The request: Tally how many lines below contain the string "size". Reply with the number alone.

───── Records for the exercise ─────

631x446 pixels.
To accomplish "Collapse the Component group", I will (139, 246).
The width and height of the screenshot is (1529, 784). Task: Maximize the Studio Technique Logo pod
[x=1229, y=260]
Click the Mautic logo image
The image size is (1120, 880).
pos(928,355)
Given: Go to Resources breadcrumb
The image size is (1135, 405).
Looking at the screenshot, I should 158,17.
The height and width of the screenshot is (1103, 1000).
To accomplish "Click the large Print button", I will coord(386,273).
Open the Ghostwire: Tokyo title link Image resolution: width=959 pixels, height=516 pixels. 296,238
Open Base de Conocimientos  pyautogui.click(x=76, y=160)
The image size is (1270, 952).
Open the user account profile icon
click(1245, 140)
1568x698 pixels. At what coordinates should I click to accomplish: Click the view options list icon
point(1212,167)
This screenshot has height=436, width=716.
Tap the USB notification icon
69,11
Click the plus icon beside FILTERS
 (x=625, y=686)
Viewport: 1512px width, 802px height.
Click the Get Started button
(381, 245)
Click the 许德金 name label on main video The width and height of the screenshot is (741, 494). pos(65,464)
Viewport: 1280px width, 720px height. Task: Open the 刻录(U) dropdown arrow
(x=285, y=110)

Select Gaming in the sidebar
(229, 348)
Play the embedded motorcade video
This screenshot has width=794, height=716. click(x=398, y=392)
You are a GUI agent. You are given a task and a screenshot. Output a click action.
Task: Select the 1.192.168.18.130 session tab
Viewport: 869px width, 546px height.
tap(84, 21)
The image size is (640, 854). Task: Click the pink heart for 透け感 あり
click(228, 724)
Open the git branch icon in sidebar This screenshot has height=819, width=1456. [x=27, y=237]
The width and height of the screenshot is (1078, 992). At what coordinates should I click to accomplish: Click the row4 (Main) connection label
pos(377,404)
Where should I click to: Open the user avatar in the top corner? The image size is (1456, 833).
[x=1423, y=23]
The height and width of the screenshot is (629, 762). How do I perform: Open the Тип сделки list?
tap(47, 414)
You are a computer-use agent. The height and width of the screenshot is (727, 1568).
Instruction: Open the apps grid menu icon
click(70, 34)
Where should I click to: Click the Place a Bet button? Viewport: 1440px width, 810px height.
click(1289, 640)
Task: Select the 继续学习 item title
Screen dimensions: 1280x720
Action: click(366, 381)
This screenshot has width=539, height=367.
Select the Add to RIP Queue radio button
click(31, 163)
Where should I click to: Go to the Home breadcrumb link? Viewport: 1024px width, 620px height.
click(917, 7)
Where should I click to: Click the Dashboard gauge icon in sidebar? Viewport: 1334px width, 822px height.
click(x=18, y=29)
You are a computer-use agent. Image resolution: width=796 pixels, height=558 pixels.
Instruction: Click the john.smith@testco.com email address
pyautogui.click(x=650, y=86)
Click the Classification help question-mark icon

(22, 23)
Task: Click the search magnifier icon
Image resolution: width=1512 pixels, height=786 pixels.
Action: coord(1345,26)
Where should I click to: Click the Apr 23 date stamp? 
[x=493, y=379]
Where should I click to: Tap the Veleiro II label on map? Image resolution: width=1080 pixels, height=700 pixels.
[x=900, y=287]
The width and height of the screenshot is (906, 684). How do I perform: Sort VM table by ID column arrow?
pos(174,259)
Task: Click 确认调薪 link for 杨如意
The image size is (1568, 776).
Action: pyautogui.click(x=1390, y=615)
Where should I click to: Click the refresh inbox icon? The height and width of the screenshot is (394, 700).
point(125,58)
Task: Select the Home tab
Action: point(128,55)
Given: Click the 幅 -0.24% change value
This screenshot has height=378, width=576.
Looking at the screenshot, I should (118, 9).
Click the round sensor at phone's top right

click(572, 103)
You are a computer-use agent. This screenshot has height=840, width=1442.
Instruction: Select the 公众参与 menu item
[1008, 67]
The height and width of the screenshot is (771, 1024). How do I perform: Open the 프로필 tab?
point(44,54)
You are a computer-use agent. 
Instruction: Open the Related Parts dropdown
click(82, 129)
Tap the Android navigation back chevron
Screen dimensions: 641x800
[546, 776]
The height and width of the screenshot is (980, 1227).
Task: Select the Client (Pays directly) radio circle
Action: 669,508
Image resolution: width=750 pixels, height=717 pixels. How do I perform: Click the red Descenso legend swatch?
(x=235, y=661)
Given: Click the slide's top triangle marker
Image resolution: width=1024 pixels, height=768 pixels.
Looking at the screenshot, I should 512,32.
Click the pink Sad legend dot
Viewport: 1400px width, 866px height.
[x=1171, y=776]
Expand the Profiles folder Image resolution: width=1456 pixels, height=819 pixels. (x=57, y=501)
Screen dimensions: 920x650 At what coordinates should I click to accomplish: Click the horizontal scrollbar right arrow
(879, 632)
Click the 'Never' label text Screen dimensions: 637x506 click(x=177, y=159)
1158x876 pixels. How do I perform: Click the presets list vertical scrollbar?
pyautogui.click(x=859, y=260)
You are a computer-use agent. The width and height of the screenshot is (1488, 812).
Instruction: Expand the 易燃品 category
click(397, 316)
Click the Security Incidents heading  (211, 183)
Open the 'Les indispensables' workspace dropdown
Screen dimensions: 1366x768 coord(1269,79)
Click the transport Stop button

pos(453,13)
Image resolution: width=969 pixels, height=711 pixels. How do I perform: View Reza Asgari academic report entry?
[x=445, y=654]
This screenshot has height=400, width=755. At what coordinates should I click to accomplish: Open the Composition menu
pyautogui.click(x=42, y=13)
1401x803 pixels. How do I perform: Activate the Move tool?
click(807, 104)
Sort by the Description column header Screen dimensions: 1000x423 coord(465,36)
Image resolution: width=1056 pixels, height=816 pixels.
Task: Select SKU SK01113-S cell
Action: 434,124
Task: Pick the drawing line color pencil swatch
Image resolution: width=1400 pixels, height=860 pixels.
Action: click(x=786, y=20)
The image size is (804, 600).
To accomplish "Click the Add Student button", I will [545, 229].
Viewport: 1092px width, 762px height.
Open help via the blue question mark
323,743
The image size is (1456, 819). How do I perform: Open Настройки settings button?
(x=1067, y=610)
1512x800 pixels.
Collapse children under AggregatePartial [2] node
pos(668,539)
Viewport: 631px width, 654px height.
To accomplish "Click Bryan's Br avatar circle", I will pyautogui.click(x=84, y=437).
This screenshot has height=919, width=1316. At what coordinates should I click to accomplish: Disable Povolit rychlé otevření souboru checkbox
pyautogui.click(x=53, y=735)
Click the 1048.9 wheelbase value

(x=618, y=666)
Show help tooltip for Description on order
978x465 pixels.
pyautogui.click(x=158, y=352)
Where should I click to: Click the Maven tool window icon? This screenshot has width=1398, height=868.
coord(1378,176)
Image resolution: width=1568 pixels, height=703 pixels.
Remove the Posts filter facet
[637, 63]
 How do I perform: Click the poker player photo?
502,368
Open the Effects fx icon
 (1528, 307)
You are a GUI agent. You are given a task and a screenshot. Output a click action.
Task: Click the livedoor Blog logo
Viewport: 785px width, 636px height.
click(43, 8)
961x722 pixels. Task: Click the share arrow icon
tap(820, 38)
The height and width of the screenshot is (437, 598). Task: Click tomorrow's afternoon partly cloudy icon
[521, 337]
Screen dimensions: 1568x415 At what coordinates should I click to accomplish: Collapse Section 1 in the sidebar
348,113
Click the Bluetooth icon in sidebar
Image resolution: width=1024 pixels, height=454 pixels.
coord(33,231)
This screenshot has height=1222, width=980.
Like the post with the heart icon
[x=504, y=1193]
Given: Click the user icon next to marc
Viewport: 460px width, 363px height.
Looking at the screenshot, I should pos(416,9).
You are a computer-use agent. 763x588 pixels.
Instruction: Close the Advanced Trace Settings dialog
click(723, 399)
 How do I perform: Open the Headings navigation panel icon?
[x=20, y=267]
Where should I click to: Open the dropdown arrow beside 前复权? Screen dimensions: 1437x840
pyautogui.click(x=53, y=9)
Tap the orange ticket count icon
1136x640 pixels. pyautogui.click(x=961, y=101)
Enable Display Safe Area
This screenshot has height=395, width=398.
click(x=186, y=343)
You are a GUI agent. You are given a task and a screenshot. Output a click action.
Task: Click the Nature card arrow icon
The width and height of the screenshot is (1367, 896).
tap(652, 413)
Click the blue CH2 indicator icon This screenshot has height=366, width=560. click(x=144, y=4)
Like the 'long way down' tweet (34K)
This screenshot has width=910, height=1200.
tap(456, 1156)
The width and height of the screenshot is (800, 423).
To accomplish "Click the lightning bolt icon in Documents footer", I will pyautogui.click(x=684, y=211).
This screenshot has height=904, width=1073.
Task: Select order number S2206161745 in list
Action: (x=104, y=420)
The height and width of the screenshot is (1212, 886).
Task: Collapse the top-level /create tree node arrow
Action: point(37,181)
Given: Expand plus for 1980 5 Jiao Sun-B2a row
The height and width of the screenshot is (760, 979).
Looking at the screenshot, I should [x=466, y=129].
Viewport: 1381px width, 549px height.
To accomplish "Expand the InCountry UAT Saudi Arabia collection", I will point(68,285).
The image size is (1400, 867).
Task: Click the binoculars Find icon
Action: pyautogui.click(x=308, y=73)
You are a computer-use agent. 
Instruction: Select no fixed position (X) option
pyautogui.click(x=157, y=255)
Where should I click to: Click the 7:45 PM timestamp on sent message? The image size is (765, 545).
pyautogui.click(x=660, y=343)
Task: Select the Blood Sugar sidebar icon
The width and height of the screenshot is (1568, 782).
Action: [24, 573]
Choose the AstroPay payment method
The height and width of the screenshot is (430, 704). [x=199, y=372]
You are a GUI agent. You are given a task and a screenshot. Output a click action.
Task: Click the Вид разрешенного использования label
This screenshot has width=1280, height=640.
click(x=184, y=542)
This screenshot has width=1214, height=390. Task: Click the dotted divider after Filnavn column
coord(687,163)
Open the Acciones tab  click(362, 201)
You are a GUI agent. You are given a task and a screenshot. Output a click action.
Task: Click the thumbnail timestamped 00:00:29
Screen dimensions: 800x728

─────

Response to the task: 10